Listen to these experts, these exponents of the allegedly “scientific” consensus of sheer a priori rightness and there are no more hard choices, only a few simple certainties that only a science-denier could, uh, deny. Naturally, there was no mention in the article of the fact, alluded to earlier, that the WHO was more responsible for the emergency than anyone but the Chinese government, since it accepted at face value Chinese assurances as to the virus’s relative harmlessness when it might still have been mostly contained within China. There was a scandal, if you liked. But of course the media didn’t like — because it couldn’t be charged to Mr Trump’s ever-lengthening account.

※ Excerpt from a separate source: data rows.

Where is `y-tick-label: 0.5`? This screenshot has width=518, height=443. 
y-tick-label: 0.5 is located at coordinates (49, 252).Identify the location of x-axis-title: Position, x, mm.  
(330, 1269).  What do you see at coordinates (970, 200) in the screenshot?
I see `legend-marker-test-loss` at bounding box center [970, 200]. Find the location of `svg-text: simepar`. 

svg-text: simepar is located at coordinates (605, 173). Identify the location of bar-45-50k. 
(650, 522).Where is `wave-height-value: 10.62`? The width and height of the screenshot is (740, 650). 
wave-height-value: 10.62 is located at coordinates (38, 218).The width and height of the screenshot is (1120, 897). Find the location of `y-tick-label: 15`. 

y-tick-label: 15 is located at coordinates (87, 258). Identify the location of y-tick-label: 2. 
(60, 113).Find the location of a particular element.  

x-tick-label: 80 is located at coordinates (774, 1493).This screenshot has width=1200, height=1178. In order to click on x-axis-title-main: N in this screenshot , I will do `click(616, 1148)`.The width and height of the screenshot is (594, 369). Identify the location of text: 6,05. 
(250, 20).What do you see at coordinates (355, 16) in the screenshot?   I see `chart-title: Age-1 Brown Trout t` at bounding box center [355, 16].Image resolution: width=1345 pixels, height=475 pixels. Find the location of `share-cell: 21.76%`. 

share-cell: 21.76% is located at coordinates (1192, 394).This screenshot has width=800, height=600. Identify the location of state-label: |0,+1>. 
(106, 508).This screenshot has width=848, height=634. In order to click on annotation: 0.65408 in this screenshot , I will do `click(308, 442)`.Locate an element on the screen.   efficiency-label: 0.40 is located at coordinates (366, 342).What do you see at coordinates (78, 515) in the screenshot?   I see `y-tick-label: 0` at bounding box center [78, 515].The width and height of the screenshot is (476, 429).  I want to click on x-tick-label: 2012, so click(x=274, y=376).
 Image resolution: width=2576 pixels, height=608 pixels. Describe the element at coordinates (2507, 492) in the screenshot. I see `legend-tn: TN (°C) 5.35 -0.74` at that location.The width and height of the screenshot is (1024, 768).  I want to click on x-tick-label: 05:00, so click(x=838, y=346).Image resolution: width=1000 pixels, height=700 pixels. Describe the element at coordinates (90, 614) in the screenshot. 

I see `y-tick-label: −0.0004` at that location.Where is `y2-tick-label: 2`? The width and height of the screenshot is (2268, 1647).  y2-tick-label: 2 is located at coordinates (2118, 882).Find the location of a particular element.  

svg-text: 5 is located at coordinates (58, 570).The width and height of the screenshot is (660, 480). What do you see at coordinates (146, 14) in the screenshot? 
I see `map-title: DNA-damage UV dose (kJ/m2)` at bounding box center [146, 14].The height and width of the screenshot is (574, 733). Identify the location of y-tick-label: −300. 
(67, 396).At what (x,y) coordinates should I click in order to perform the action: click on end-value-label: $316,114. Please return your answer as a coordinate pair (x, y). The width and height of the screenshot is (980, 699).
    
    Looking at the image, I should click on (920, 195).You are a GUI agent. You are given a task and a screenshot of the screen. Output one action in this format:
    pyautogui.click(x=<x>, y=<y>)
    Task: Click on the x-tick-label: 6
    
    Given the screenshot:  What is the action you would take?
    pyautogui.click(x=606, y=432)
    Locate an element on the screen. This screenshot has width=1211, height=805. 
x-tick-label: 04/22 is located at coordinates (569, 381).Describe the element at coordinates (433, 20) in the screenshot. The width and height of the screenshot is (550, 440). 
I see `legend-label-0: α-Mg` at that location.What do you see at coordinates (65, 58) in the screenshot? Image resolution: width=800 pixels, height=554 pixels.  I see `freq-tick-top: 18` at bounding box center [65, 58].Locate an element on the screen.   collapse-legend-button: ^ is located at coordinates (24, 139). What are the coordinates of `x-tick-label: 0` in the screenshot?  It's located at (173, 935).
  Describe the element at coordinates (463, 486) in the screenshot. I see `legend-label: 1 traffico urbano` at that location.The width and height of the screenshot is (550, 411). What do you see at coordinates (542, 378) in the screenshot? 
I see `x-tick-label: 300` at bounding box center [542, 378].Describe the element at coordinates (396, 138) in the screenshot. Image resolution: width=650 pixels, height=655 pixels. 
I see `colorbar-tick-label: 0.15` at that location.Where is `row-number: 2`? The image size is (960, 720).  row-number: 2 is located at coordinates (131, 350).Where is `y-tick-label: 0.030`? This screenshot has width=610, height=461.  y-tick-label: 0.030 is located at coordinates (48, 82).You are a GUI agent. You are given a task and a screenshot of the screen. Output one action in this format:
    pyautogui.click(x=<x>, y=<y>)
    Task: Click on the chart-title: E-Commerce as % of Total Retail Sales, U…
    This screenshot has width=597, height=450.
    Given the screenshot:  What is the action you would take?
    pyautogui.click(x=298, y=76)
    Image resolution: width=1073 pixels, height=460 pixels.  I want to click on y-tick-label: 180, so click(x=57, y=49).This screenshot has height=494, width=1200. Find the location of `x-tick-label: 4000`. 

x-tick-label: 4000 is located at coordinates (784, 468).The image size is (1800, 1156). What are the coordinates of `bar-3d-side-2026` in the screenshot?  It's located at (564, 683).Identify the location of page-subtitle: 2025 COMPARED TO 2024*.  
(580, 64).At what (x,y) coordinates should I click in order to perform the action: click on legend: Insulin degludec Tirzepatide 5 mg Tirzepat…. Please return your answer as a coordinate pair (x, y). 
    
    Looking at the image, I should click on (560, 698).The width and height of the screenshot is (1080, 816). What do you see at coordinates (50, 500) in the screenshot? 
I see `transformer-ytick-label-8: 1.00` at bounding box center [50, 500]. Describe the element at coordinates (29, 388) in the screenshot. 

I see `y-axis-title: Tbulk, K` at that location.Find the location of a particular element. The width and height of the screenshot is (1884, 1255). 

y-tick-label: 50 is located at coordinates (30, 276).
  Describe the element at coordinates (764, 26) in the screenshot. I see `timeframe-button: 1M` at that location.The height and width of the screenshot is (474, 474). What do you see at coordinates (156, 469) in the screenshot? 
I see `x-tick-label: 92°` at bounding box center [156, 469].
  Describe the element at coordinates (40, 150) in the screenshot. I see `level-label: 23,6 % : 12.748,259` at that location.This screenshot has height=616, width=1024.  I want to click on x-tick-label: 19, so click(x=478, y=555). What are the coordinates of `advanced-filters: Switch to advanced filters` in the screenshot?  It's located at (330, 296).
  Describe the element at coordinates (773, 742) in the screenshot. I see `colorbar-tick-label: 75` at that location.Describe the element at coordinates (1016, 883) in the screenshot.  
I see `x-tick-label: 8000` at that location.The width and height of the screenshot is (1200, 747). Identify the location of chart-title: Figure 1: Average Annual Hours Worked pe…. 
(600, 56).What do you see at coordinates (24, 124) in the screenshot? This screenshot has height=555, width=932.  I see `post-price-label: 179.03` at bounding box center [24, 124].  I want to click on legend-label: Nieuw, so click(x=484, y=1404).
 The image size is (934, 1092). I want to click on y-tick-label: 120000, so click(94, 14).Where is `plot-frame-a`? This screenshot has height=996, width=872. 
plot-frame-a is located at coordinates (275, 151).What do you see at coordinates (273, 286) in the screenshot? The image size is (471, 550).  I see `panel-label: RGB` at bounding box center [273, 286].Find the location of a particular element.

Elsewhere in the British press it was possible to find articles questioning the scientific consensus that the economy had to be sacrificed to the saving of every possible life and the removal of every possible risk of infection, but apart from occasional pieces on the Wall Street Journal’s editorial pages the matter was not open to question, stateside. True, The New York Times did condescend to report on the idiosyncratic Swedish policy, also widely reported in Britain, of allowing people to decide about keeping schools and shops open and, as it were, riding the virus out without closing down all social, commercial and educational activity. This had also been the first instinct both of the British Prime Minister, Boris Johnson (who came down with the virus himself shortly afterwards), and of President Trump before both were shamed by the experts into more draconian measures.
But the Times minimized the importance of the Swedish experiment (“To Swedes, it’s the rest of the world engaging in a reckless experiment” wrote Fraser Nelson in the Telegraph) by implying that high levels of social trust among Swedes allowed them a certain latitude voluntarily to engage in “social distancing” and other measures that most other countries were in the process of making compulsory. Certainly a country so often praised for its progressivism by those of like mind with The New York Times couldn’t be said simply to be disregarding the “expert” consensus. Here, as elsewhere in the media, “expert” never meant anything more or less than “right,” which is to say left. That Mr Trump was elected in the first place suggests an awful lot of people have figured this out before the media — if the media ever do figure it out.
James Bowman is resident scholar at the Ethics and Public Policy Center.